Madmoizelle. Comment as-tu été intégrée au projet du film Je vous salue salope ?

Marion Seclin. J’ai été contacté par la réalisatrice, Léa Clermont-Dion. Elle est venue en France et on s’est rencontrées, on a parlé du projet. Puis, elle est revenue une semaine pour tourner. C’était une petite équipe, très calme et l’écoute.

On arrive à être des victimes et à avoir en plus une réflexion d’analyse pour dire : voilà, j’ai compris comment on pouvait faire en sorte que le monde aille mieux.

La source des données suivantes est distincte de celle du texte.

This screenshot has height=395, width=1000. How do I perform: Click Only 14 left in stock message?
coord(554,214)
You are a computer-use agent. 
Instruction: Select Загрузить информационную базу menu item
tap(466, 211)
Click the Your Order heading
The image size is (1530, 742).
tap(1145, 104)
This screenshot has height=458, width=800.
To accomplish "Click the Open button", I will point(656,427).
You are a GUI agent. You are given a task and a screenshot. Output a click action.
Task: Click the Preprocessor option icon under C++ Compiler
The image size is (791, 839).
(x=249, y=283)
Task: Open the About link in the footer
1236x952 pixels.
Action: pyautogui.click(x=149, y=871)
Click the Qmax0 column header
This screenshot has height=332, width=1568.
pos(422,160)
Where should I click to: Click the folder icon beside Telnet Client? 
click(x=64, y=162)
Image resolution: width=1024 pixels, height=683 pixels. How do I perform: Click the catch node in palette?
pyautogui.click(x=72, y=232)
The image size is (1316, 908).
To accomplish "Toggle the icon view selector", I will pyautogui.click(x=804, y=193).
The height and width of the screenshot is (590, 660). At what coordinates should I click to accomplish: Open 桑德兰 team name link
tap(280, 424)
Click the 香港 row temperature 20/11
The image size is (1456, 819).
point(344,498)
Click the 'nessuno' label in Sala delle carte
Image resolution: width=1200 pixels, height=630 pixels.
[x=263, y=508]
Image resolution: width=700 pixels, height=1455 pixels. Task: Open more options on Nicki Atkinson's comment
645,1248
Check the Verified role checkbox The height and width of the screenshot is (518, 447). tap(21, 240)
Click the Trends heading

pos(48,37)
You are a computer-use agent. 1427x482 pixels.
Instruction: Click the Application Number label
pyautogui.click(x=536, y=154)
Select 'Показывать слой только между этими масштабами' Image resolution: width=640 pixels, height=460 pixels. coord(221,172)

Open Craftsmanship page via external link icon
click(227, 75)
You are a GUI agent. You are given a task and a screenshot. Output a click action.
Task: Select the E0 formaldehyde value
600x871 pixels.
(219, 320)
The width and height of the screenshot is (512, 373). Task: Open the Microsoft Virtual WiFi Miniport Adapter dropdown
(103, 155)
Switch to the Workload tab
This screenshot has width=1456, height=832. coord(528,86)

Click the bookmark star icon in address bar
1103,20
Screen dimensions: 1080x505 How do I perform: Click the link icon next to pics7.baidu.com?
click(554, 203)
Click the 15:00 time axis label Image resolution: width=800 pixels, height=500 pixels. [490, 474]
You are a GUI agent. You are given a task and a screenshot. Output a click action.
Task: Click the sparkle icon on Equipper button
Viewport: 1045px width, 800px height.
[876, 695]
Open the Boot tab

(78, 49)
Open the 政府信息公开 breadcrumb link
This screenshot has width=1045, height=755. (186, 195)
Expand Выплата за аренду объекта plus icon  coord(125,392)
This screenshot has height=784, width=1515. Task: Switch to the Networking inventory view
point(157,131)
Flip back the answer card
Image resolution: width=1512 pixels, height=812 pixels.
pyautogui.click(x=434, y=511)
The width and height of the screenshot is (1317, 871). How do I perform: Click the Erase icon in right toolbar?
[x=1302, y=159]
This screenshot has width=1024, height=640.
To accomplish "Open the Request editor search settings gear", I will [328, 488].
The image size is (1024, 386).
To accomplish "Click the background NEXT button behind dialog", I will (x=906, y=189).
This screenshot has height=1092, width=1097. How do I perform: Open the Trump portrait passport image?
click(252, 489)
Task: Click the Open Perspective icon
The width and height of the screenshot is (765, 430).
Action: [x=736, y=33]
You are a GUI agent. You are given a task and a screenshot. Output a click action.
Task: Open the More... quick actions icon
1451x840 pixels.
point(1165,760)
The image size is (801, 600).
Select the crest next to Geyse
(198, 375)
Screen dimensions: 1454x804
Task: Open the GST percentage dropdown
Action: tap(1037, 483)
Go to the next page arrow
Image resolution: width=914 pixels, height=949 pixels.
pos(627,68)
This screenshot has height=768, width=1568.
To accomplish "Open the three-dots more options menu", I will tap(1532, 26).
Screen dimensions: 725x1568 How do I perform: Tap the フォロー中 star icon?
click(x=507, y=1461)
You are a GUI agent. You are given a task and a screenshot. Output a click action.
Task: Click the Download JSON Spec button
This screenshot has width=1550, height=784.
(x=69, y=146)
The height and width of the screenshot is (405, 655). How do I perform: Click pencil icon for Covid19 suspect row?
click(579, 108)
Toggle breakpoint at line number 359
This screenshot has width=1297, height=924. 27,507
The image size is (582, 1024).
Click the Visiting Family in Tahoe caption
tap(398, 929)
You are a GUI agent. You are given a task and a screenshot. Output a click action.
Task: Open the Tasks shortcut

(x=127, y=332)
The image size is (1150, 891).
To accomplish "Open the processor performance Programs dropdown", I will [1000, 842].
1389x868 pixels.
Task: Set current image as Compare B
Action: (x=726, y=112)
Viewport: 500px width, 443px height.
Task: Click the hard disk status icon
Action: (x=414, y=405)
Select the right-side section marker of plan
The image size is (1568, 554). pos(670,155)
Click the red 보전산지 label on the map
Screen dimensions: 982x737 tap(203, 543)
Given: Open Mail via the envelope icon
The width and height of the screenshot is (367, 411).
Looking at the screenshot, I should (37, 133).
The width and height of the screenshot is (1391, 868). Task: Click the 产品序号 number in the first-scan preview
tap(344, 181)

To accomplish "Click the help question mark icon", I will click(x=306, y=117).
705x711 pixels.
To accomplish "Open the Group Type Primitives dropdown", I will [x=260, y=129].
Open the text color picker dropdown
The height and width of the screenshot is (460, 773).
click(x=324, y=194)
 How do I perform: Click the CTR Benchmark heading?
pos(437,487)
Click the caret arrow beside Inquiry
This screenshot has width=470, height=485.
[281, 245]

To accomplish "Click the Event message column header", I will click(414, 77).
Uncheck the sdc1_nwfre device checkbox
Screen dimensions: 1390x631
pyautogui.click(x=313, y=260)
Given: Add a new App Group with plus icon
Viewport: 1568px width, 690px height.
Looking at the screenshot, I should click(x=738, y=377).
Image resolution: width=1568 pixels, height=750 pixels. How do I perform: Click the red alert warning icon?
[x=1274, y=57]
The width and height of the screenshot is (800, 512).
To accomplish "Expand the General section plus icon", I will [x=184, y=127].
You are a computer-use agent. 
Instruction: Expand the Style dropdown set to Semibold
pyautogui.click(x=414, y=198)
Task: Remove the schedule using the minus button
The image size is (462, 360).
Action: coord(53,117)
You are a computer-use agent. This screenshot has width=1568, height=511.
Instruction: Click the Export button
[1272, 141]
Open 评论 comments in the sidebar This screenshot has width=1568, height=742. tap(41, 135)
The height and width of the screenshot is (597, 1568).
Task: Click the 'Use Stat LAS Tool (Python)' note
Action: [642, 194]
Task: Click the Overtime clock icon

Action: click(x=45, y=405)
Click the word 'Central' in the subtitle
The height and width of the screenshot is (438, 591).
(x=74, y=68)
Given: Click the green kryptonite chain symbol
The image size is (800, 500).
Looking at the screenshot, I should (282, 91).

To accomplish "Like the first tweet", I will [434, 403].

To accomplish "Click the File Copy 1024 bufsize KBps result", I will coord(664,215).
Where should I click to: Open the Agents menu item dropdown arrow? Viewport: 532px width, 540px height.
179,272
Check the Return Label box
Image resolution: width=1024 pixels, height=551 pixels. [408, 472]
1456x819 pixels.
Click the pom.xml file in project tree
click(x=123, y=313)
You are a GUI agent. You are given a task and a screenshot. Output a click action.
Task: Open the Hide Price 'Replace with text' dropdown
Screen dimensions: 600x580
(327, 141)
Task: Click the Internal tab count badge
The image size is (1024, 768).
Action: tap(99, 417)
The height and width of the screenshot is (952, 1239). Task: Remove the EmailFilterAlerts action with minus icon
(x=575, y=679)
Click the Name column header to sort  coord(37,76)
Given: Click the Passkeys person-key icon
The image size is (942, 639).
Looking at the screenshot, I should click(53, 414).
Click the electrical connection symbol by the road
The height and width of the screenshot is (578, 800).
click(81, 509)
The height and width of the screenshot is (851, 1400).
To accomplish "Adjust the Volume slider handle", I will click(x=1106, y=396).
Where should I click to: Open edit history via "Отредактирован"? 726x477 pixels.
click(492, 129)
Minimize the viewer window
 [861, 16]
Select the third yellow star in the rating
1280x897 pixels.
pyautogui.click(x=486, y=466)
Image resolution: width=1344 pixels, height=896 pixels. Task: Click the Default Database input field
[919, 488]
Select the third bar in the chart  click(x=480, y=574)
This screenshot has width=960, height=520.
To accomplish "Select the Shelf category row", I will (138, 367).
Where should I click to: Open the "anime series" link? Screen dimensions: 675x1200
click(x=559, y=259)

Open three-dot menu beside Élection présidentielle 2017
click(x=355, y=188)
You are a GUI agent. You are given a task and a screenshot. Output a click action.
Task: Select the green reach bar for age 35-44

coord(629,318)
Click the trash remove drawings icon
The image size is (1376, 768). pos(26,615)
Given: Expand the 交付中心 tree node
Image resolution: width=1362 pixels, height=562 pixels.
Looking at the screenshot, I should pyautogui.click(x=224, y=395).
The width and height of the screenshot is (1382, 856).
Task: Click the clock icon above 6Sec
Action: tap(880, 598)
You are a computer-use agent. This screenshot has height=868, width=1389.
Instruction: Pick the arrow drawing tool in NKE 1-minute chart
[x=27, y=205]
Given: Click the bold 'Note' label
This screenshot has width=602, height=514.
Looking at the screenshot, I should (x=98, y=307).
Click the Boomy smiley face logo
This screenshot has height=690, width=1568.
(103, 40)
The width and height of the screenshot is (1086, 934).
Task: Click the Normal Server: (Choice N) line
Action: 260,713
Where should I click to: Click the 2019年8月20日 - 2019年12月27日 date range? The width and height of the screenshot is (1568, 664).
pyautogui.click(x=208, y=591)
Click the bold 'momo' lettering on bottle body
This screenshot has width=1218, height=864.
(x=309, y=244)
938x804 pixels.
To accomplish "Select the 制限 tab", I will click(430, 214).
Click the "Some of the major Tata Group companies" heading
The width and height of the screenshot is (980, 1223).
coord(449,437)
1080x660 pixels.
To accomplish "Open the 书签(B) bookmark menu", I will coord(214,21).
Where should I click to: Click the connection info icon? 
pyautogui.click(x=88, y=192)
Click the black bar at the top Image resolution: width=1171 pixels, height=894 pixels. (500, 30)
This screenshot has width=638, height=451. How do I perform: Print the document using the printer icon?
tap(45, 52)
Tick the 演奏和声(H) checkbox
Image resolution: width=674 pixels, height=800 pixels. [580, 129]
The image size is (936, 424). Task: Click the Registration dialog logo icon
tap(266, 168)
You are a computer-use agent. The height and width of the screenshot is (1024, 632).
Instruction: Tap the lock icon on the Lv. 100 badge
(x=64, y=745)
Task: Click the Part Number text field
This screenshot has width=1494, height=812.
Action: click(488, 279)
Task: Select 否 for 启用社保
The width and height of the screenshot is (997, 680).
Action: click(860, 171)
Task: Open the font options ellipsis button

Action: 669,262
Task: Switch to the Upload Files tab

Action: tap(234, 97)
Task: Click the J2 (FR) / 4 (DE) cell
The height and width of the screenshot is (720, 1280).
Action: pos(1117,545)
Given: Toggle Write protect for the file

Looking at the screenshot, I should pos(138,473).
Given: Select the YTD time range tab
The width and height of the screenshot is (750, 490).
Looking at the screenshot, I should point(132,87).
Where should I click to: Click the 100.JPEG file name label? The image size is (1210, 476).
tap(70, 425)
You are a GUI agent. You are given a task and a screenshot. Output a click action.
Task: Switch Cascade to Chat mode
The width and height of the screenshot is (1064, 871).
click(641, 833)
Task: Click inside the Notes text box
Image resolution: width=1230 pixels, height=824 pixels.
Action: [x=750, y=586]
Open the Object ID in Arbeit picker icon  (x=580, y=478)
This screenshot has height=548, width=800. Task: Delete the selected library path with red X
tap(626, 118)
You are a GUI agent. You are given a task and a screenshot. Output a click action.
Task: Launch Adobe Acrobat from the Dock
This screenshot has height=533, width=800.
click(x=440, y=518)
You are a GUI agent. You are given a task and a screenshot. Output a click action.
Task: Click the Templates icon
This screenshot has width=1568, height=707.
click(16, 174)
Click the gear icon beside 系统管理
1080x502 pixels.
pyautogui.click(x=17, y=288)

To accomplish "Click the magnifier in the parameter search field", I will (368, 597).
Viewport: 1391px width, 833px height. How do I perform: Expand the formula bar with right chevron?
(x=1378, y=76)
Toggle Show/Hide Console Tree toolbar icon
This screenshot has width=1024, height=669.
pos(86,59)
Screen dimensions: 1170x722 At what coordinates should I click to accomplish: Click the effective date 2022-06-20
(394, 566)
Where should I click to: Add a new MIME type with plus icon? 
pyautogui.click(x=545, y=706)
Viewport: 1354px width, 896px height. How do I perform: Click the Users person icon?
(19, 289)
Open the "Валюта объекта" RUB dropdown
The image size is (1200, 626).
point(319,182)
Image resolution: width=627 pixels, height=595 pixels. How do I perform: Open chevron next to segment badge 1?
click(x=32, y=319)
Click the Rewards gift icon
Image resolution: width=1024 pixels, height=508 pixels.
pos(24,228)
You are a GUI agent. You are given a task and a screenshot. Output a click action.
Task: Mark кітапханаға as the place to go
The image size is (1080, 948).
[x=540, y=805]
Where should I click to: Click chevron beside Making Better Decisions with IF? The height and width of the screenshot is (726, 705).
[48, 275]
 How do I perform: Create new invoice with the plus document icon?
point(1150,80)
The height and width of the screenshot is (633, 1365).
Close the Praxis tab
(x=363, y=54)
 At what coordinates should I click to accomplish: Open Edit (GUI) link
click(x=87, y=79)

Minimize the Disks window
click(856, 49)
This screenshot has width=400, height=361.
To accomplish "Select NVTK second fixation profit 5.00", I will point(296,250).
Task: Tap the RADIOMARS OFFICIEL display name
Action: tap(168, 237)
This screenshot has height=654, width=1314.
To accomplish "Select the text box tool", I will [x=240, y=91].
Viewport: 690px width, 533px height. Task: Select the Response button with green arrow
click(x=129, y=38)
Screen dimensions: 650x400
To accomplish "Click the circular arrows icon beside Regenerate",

Ce n’était pas du tout un projet voyeuriste. J’avais déjà témoigné dans des médias qui avaient relativement profité de l’écho qu’avait eu mon histoire pour ne pas modérer les commentaires. Là, je me sentais vraiment en sécurité pour témoigner. Je savais aussi qu’il y avait d’autres témoignages et que surtout, je n’étais pas là juste pour mon expérience mais aussi pour mon expertise. L’idée n’est pas juste de dire « j’ai vécu ça » mais expliquer ce que j’en tire. Les autres témoignages du film sont extrêmement brillants. On arrive à être des victimes et à avoir en plus une réflexion d’analyse pour dire : voilà, j’ai compris comment on pouvait faire en sorte que le monde aille mieux.

Peux-tu nous raconter ce qui t’est arrivé durant l’été 2016 ?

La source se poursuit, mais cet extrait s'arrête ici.